A Carla, a nossa Carlinha não me tem largado um segundo! Nem a dormir me larga a mão. Gostava de lhe retribuir a força que me tem passado com pequenos gestos de carinho, mas neste momento apenas sinto um vazio dentro de mim e não consigo ser quem sempre fui. Resta-me a certeza de saber que ultrapassar esta fase sem ela seria, muito provavelmente, impossível! Espero que todos os homens que passem por isto tenham ao seu lado uma mulher como a Carla!

Tenho lido todas as centenas e centenas de mensagens que recebi, nelas tenho conseguido encontrar a energia para o segundo seguinte. É impressionante a quantidade de pais que já viveram este pesadelo. Andes por onde andares, sempre que encontrares uma criança, dá-lhe um beijinho e diz-lhes a todos que têm uns papás muito corajosos cá em baixo!
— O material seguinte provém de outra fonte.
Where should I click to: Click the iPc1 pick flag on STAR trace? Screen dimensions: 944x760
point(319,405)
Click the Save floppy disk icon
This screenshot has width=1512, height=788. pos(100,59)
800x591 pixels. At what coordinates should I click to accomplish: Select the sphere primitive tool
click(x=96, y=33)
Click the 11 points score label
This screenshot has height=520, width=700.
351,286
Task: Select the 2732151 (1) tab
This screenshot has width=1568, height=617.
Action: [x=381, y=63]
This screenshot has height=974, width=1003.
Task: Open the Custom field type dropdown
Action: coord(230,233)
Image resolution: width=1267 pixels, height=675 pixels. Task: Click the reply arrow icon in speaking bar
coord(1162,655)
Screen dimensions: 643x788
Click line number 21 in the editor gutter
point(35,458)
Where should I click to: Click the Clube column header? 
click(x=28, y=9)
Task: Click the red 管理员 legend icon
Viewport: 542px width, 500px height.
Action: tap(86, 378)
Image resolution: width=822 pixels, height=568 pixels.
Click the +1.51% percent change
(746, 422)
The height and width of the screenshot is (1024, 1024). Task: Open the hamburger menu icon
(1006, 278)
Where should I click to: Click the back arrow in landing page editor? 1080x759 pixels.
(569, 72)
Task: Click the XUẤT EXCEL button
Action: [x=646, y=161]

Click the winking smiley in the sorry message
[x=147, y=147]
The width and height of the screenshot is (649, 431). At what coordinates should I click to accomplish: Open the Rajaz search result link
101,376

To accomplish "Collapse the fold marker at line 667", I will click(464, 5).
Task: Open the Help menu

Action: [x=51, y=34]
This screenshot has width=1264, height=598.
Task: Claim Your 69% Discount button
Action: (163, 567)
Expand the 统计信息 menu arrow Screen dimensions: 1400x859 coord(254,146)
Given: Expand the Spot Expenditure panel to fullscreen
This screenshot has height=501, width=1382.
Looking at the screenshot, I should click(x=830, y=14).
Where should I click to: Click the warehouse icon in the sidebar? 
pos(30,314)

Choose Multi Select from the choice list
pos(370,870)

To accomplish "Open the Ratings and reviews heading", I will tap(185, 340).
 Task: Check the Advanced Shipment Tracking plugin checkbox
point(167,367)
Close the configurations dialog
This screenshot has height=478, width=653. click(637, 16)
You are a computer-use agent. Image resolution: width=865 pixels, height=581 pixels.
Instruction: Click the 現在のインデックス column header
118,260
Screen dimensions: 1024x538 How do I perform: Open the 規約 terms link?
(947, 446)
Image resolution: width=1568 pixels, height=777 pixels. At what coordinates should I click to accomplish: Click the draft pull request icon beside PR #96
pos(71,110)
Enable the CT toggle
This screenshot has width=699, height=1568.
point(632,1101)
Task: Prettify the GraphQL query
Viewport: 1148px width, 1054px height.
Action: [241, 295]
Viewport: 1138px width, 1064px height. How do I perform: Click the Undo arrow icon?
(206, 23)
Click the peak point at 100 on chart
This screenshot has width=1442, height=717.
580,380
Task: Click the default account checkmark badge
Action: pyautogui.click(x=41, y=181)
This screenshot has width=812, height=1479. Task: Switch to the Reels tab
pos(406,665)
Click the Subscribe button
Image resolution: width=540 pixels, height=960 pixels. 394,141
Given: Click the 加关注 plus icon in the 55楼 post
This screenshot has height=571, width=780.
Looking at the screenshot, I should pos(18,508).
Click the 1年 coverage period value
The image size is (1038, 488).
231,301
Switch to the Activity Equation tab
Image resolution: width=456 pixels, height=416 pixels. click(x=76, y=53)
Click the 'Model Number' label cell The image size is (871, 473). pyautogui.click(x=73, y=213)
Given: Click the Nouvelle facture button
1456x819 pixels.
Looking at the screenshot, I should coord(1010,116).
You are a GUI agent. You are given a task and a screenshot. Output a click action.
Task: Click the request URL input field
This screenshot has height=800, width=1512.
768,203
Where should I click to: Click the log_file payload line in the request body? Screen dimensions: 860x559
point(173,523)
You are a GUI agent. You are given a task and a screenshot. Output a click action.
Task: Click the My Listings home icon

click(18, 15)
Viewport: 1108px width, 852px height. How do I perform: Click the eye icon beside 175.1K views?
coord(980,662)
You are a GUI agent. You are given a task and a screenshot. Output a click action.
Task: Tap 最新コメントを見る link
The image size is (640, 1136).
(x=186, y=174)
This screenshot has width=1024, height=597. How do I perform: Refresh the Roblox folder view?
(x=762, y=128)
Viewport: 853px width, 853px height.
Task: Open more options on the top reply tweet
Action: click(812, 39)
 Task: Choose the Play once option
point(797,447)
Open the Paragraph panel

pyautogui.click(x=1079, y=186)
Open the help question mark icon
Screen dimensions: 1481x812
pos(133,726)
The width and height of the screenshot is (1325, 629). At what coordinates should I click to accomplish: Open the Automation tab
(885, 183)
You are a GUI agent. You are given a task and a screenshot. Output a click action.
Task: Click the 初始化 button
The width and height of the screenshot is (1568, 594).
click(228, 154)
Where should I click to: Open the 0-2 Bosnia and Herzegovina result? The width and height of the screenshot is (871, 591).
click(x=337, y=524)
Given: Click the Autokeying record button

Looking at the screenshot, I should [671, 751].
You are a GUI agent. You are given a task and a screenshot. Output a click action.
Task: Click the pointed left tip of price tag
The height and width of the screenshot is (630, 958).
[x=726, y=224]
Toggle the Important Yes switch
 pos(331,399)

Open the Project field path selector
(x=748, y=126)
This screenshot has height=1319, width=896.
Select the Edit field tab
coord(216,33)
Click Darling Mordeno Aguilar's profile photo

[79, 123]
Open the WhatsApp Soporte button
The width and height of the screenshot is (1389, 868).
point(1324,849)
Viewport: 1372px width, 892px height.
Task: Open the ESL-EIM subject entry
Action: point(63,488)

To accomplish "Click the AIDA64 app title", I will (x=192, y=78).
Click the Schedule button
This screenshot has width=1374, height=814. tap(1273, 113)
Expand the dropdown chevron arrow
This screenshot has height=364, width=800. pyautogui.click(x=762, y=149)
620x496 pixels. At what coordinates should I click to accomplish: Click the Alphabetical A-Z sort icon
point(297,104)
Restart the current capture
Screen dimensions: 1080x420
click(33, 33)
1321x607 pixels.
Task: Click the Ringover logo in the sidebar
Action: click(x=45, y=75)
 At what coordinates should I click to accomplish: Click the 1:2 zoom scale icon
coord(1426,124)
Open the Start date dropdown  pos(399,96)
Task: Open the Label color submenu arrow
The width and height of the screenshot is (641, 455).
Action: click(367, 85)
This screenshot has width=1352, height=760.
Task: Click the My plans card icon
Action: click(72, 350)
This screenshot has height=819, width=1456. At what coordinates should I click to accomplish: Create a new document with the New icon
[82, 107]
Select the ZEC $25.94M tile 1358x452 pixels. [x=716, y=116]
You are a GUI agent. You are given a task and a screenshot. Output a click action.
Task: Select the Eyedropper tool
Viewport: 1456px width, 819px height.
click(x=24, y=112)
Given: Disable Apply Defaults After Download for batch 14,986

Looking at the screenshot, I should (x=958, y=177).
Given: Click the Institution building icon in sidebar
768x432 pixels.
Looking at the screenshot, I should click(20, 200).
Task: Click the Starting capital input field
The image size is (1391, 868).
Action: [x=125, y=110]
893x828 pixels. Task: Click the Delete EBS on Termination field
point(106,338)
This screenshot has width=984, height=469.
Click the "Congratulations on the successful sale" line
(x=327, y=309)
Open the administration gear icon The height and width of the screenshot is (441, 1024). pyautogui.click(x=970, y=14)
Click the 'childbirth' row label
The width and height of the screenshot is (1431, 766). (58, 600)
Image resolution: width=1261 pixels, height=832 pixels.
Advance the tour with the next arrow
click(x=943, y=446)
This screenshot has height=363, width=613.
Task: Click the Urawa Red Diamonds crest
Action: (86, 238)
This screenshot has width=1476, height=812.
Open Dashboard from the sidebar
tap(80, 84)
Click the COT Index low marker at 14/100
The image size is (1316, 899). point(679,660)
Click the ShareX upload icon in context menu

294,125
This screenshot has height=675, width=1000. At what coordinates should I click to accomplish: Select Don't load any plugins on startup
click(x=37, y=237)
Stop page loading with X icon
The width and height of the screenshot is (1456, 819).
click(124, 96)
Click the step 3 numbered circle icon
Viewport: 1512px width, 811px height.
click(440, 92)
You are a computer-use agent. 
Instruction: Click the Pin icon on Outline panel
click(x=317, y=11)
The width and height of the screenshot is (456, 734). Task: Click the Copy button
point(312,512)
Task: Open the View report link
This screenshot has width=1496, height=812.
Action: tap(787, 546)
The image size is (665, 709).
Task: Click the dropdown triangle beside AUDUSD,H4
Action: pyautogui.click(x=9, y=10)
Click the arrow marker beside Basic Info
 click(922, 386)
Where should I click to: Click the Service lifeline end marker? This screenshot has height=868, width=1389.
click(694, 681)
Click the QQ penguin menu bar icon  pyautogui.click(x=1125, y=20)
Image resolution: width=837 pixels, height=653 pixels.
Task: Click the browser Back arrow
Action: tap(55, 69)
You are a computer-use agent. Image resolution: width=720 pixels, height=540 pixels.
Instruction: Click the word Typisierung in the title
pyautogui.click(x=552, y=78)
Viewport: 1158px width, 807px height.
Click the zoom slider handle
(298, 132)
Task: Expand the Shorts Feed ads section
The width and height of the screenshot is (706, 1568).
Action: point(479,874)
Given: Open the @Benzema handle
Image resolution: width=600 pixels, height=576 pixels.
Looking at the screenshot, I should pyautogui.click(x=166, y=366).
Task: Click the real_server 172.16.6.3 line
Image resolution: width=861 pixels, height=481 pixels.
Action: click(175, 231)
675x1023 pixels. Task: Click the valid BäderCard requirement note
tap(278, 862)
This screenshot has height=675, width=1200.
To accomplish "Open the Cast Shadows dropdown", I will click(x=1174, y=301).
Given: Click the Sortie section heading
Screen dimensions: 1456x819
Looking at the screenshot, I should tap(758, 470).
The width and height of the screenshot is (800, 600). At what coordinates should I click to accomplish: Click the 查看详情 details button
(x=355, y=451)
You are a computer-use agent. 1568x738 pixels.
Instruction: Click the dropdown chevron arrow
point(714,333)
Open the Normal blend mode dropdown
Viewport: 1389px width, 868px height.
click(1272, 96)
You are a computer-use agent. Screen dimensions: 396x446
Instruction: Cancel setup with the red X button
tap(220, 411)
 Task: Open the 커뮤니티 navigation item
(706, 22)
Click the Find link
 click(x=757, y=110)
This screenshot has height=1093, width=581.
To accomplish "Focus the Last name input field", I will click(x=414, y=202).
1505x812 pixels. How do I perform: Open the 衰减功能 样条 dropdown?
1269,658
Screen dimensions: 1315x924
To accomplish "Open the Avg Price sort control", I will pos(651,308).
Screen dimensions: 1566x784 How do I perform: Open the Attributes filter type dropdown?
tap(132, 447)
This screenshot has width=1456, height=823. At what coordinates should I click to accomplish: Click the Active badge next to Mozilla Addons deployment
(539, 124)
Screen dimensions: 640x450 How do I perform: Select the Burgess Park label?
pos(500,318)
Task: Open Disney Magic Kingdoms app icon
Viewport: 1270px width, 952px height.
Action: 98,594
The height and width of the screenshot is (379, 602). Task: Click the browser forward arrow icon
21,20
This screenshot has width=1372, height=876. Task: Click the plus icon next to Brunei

Todas as pessoas me têm dito, sem excepção, que foste para o Céu. Quero acreditar nisso mas o meu amor de pai ainda não me permite pensar/aceitar para onde foste, apenas consigo pensar/chorar onde não estás... ao meu lado! Todos me dizem que agora temos um anjinho no Céu a olhar por nós, mas eu preferia mil vezes o meu diabinho de caracóis na terra!

Recebi ainda mensagens a dizer que tenho sido uma inspiração para os pais deste país... fico lisonjeado, mas na verdade apenas quis ser uma inspiração para ti meu filho, em vida! Espero continuar a sê-lo! Sei que fui um privilegiado por ter tido o prazer de ter-te como filho. Espero que leves contigo a alegria de me teres tido como papá!

Paulinho, meu amor, não sei quando nem onde nos vamos voltar a encontrar, mas prometo que vou tentar continuar a colar os meus segundos, como se fossem os teus. Quero e vou continuar a sofrer-te para sempre, até porque, no dia que deixasse de o fazer estaria a esquecer-me de ti e isso é impossível! Mas espero que um dia possa voltar a encontrar a alegria de viver, que sempre nos caracterizou aos dois. No dia em que partiste não levaste apenas o teu sorriso... levaste o meu também!

Mas sinto que se desistir de mim, estarei a desistir de ti... E como sempre te disse, "Desistir não é uma opção!".

Amo-te MUITO!
Papá

Ps. Não fiques triste por não estares cá no dia de hoje. Vamos fazer na mesma um jantar de aniversário com todos os nossos amigos e, claro, com a tua mamã. Hoje e sempre vamos estar a pensar em ti!"